- 92% of wealth managers expect to increase their exposure to clean energy in the next 12 months, and 88% reported they had recently invested in nuclear energy or uranium focused funds.
- The results are published in the second edition of HANetf’s Thematic Review, subtitled The Global Energy Blackout & ETF Solutions.
- The survey also revealed that 80% of the wealth managers expect to increase their exposure to thematic funds over the next 12 months.
- Best performing themes over the last 4 months were energy related: solar, clean energy, smart & distributed energy, uranium miners, and midstream energy.
- HANetf has the most extensive range of thematic ETFs available in Europe.
October 2022, London
HANetf, Europe’s first independent white-label ETF and ETC platform, and leading provider of thematic ETFs, and crypto and commodity ETCs, is pleased to announce that it has published its second Thematic Review of 2022.
As part the latest Thematic Review, subtitled The Global Energy Blackout & ETF Solutions, HANetf conducted an extensive thematic survey of 50 wealth managers.
The results indicated that 92% expect to increase their exposure to clean energy over the next 12 months.
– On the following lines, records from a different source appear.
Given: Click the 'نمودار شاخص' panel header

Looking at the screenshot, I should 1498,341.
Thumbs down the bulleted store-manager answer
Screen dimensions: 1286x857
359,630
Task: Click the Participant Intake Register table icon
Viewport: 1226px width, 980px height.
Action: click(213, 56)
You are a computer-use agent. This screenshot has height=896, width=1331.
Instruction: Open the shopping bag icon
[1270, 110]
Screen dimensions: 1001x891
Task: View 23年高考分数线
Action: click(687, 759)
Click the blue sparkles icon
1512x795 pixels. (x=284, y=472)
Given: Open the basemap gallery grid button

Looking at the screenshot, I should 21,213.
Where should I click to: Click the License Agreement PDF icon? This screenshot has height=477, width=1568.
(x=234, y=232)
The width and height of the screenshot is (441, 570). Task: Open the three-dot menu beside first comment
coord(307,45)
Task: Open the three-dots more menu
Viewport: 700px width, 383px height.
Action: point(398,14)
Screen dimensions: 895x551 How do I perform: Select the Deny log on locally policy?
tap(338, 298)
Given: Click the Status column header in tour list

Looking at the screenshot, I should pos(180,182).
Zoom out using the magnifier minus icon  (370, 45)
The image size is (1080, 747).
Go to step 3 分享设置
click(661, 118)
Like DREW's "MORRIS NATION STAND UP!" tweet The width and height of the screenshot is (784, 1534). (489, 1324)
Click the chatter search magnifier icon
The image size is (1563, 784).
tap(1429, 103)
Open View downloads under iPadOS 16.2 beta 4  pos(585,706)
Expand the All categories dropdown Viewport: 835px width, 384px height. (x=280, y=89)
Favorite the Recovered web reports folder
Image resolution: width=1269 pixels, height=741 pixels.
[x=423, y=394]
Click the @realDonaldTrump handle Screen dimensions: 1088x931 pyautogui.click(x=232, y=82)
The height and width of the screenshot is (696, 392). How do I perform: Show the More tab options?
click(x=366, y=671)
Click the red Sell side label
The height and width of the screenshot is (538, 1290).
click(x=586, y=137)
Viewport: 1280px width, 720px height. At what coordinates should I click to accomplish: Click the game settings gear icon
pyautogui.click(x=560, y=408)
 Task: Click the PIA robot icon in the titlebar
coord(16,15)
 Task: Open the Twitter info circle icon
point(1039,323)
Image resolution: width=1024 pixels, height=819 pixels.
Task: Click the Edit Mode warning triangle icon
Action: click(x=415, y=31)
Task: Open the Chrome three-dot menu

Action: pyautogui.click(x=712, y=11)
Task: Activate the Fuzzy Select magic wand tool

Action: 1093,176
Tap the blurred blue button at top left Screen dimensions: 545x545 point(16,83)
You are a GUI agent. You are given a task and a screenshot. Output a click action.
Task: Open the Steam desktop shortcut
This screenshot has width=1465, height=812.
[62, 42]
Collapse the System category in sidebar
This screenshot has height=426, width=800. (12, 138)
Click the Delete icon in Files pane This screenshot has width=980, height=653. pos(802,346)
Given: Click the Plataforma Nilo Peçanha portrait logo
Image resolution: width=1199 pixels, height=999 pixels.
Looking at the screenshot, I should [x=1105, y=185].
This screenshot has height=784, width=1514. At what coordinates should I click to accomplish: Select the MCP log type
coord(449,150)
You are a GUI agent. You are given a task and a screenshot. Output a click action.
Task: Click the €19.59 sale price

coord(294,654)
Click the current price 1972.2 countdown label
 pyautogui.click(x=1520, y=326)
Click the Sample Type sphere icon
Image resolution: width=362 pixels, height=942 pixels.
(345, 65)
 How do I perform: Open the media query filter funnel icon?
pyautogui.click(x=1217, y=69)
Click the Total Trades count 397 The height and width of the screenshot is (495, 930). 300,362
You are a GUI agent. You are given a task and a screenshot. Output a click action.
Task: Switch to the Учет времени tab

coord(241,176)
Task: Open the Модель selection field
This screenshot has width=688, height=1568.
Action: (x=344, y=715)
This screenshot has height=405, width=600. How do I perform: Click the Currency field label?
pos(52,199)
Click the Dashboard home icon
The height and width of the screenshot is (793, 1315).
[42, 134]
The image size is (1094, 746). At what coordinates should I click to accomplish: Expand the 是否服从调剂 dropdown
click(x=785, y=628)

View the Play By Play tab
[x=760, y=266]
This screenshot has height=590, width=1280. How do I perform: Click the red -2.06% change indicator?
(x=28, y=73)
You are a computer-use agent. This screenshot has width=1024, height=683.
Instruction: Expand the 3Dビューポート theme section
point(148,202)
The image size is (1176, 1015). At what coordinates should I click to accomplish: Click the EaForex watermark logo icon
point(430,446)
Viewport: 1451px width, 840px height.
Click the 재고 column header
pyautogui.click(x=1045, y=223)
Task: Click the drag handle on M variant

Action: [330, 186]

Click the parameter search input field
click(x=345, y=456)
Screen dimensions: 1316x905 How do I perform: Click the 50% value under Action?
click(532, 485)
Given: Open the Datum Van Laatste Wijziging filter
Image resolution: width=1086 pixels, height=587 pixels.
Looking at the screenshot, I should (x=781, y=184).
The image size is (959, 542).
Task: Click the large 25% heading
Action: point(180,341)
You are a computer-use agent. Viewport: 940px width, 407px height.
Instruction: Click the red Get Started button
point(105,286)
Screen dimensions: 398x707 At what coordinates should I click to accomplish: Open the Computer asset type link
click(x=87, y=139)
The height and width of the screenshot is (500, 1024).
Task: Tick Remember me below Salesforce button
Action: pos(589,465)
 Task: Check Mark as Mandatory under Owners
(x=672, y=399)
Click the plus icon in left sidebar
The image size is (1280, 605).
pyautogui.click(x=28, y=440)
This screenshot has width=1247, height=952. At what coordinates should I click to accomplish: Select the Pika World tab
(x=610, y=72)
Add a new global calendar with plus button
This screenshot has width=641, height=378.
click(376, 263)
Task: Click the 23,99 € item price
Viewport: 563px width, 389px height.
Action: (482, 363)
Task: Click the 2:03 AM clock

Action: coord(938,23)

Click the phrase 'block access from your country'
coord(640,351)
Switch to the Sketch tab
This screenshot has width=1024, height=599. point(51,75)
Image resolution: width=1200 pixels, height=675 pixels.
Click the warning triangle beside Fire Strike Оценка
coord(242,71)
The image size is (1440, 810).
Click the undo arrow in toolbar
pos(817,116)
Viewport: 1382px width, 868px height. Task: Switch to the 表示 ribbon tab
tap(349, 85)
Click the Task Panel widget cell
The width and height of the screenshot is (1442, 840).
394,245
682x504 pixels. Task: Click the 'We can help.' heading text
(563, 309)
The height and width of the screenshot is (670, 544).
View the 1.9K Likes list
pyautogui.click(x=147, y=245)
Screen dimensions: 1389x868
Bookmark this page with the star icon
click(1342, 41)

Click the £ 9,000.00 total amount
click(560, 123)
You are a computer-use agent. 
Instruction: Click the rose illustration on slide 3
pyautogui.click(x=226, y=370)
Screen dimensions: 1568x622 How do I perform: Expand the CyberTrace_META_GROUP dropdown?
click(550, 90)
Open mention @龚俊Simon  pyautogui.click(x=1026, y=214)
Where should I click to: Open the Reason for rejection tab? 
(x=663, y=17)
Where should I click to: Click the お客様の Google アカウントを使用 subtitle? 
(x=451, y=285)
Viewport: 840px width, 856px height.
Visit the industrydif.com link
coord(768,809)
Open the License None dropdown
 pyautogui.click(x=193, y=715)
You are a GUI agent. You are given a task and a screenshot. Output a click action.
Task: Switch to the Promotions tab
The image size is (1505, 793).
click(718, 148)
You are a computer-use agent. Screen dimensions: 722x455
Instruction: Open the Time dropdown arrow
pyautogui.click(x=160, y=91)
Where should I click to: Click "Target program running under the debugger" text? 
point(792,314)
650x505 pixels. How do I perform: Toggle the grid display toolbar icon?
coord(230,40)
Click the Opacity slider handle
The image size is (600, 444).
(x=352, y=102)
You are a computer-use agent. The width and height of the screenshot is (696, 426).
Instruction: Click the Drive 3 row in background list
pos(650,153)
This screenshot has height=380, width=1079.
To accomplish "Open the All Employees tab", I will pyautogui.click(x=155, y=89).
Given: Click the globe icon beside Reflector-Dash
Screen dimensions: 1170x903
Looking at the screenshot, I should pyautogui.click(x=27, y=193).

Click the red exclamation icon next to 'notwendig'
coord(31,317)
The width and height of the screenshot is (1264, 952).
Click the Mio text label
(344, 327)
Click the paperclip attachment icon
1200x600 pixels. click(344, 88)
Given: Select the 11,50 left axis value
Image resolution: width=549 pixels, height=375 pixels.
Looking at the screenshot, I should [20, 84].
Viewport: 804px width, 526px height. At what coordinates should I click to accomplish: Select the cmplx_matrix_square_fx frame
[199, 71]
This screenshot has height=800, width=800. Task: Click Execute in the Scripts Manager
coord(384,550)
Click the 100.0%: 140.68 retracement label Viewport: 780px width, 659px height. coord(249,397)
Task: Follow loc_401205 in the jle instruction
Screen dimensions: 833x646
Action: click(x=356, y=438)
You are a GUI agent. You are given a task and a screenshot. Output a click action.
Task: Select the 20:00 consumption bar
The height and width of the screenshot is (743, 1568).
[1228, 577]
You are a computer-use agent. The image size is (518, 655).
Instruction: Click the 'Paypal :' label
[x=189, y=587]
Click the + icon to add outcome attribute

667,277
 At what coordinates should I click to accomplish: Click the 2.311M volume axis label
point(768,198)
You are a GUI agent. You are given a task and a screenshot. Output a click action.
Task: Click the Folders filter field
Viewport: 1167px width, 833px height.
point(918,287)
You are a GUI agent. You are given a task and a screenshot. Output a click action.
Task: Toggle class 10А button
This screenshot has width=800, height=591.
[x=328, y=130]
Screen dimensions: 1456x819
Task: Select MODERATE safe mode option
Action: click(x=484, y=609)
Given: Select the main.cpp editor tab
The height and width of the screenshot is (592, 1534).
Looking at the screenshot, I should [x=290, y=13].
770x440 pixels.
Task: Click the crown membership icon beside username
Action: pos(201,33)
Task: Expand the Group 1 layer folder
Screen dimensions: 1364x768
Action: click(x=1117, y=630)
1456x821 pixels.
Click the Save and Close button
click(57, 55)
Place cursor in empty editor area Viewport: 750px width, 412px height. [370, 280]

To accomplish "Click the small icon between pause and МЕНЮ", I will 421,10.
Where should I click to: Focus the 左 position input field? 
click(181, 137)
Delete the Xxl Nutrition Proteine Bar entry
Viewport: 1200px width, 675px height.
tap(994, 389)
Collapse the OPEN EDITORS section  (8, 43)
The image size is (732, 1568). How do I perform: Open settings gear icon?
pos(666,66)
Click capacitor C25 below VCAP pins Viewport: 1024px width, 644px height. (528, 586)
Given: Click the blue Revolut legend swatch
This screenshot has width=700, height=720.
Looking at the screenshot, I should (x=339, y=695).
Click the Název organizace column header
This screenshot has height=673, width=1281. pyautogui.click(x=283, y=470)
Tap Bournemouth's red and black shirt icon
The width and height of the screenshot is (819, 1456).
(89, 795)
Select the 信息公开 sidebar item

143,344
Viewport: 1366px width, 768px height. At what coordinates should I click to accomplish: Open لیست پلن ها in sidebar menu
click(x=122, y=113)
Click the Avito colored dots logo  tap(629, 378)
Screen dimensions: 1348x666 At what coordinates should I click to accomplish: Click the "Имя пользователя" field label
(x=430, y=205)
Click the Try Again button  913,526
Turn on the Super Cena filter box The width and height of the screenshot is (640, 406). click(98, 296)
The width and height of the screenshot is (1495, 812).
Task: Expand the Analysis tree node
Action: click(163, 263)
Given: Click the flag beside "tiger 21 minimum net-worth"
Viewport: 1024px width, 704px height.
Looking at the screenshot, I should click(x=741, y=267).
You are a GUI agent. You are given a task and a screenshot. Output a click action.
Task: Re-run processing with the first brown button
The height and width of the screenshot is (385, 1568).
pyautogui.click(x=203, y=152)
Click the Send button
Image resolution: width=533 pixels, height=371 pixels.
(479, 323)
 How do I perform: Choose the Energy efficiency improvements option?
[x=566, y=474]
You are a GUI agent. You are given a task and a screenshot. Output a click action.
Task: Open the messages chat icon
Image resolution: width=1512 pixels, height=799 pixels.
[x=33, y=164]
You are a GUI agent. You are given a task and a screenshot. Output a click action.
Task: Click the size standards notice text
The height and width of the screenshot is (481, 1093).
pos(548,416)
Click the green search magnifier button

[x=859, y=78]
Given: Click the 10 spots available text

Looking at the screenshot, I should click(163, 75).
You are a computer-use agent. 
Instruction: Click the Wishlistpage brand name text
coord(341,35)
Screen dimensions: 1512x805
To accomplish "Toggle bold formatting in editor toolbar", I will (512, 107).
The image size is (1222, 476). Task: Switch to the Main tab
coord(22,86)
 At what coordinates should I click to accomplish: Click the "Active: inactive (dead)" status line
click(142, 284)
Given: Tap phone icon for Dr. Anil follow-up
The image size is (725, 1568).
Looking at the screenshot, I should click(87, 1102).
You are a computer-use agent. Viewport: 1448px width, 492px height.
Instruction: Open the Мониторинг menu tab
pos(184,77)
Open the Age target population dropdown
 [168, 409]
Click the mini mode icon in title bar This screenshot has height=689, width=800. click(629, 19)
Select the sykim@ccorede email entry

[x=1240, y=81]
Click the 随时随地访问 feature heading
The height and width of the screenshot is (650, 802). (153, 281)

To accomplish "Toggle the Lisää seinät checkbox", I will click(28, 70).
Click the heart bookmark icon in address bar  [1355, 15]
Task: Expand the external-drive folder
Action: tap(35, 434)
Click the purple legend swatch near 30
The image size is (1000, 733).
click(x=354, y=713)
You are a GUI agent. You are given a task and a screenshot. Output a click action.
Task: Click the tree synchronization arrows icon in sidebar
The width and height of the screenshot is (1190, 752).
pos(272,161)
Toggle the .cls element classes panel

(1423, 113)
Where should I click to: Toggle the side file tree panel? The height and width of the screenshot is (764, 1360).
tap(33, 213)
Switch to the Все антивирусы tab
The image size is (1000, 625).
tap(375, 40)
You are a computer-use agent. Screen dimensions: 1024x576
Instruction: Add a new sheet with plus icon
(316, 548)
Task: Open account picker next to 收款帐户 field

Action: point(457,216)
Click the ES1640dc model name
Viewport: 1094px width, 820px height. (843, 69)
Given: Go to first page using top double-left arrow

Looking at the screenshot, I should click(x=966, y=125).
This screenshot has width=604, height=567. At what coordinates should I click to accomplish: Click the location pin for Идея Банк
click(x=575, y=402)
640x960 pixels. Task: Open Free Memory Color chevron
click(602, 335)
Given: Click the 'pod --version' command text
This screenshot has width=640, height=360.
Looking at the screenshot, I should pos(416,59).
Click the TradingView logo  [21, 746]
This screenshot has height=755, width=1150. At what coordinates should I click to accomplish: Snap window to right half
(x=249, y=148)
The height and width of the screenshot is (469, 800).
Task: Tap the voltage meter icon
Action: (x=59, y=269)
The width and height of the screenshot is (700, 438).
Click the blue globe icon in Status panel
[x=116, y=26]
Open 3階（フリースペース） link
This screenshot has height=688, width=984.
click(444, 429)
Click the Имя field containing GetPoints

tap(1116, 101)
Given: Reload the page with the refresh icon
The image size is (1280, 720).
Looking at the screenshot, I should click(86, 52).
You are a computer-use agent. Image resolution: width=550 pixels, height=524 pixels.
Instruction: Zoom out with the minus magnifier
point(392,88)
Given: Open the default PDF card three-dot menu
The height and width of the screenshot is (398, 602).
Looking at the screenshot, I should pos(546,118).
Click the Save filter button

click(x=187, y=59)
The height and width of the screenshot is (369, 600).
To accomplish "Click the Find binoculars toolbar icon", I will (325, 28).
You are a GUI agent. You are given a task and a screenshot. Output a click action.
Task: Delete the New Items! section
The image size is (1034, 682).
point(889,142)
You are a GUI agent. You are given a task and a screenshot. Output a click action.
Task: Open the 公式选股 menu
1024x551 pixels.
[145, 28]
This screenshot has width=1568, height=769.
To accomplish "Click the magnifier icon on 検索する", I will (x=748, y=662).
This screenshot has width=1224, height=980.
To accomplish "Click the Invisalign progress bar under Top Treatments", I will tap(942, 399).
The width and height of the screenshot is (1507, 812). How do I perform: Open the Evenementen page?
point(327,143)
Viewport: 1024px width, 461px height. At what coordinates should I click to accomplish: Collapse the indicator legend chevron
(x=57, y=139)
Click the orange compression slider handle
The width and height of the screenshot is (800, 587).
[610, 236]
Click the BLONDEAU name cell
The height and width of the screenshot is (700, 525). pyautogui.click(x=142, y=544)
Given the ongoing war in Ukraine, and the subsequent need to reduce reliance on Russian fossil fuels, it seems investors are looking to invest in alternative sources of energy.
This is further supported by the fact that 88% of the respondents said that they had recently invested in nuclear energy or uranium focused funds. While nuclear energy is not renewable, it is increasingly viewed as clean given its relatively low carbon emissions. Moreover, in July the EU Parliament voted to back the labelling of nuclear energy as “green”, and thus a valid contributor in the transition to net-zero.
More generally, 80% of the wealth managers said that they planned to increase their exposure to thematic funds over the next 12 months, with 74% reporting increased interest in thematic investing from their clients.
The Thematic Review covers the second third of 2022, spanning May to August, and contains unique insights into thematic investing.
Konrad Sippel, Head of Research at Solactive explains how to construct a thematic index. There are two distinct steps in creating the next hot thematic index, he argues. Firstly, you need to identify the next topic or theme that investors desire access to. Once the theme is clear, the next step is to build the index rules that will ultimately construct the portfolio to track the theme in a transparent, efficient, and rules-based manner.
Andy Merricks, portfolio manager of the IDAD Future of Wealth Fund argues that investors should allocate on a thematic rather than geographic basis. He asks: does it really make sense to allocate capital to funds simply based upon the country in which companies are listed?
In the second third of 2022, HANetf launched two new thematic ETFs, beginning with a partnership with Grayscale, the world’s largest digital currency asset manager, to launch the Grayscale Future of Finance UCITS ETF (GFOF). GFOF provides exposure to companies at the intersection of finance, technology, and digital assets, that are expected to build the digital economy of the future. Furthermore, HANetf launched Sprott Global Uranium Miners UCITS ETF (URNM) with uranium experts Sprott Asset Management. The new ETF allows investors to access the growth of nuclear power, and its increasing role in the energy transition, through exposure to uranium miners.
Hector McNeil, co-CEO and co-Founder of HANetf comments: “We are thrilled to be publishing HANetf’s second Thematic Review, giving investors an in-depth look at the latest developments in the world of thematic ETFs. As the survey results in the Thematic Review show, investing in alternative energy sources is at the forefront of investors’ minds, and many of them are looking to increase their exposure to thematic funds. At HANetf we believe that providing timely and high-quality research and content is a must for any ETF issuer today. The Thematic Review will sit alongside the Monthly Reports we publish for each of our ETFs as vital reading for any investor.”